The IMF said unemployment in the US would not return to normal levels until the end of 2017 at the earliest.
Wall Street responded to the Fed’s assessment and policy statement Wednesday with a celebratory rally, pushing the Standard & Poor’s 500 stock index to a new record high and boosting the Dow by 98 points. The reason is not hard to fathom.
In keeping with the policy of central banks and governments around the world, the Fed made clear that it intends to continue pumping virtually free and unlimited credit into the financial system for at least another year. Fed Chair Janet Yellen went out of her way at a press conference following the close of the central bank’s two-day meeting to reassure the bankers and speculators that she would keep the benchmark federal funds interest rate at its present zero-0.25 percent level for months to come, and that extraordinarily low interest rates would continue indefinitely.
This is precisely the policy—a vast public subsidy to the financial aristocracy—that over the past five years, since the low point of the crisis that erupted in September 2008, has enabled the stock market to nearly triple in value, boosting the fortunes of bankers and CEOs to record levels, even as the real economy remained mired in slump and the living standards of the overwhelming majority of the population declined. The income of a typical US household fell 8.2 percent between 2007 and 2012.
The Fed, as expected, pared back its monthly bond purchases (its so-called “quantitative easing” program) by another $10 billion. In her remarks to the press, Yellen stressed that even after QE had ended, interest rates would remain near zero.
She went further, stating that the stock market—whose astronomical rise is entirely detached from the dismal state of the real economy—was “not overvalued.” In other words, as far was Wall Street was concerned, the fix was in.

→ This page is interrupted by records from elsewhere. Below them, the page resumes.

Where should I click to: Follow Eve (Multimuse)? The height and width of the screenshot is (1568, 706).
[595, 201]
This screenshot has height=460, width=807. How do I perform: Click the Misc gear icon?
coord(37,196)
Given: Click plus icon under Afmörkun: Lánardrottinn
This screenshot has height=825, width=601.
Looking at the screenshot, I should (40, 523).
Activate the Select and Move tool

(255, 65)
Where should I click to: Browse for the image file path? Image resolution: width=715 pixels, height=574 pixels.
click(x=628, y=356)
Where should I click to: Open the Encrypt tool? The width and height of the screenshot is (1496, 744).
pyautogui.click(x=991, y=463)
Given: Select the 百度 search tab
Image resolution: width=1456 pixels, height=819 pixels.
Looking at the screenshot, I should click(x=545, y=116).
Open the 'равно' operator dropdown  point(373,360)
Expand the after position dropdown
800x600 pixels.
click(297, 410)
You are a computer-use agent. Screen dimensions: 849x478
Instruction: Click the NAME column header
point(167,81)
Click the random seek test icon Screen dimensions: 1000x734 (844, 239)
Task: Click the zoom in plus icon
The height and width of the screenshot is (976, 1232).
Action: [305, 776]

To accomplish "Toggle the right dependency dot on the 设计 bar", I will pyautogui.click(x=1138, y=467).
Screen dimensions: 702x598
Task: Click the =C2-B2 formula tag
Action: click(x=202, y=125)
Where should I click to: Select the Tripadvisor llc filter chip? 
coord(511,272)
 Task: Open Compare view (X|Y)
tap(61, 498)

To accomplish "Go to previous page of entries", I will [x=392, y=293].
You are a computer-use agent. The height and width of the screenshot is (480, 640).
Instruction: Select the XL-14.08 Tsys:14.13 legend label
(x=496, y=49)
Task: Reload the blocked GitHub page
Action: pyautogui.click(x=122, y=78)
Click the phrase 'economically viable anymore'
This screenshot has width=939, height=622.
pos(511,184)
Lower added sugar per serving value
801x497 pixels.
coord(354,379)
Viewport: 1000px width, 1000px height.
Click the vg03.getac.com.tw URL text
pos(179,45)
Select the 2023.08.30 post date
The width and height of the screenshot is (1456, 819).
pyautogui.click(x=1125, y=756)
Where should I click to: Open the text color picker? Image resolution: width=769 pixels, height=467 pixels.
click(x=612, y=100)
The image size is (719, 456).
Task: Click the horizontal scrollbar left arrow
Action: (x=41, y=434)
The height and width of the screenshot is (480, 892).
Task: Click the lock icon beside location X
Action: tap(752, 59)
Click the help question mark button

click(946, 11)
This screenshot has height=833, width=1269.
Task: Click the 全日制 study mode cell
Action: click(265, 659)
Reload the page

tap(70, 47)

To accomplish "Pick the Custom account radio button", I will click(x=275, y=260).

Two days before, IMF Managing Director Christine Lagarde had urged the Fed to keep rates at their current level beyond mid-2015, when the financial markets believe small rate hikes are likely to begin. Warning of the fragility of the financial system, she implied that the central banks had to keep the flood of virtually free money flowing to the banks and hedge funds.
The justification given by Yellen, Lagarde and their like for what is essentially a systematic policy of redistributing wealth from the bottom to the very top is the need to create jobs and reduce unemployment. This is a fraud.
They know full well that pumping cash into the financial system does not lead to an expansion of productive investment and decent-paying jobs. There is no requirement that the bankers and big investors who benefit from this diversion of public funds use their windfalls to build factories or schools. For the past six years, government bailouts and central bank subsidies have gone to fatten the bank accounts and stock portfolios of the super-rich and finance ever more reckless and criminal forms of financial manipulation.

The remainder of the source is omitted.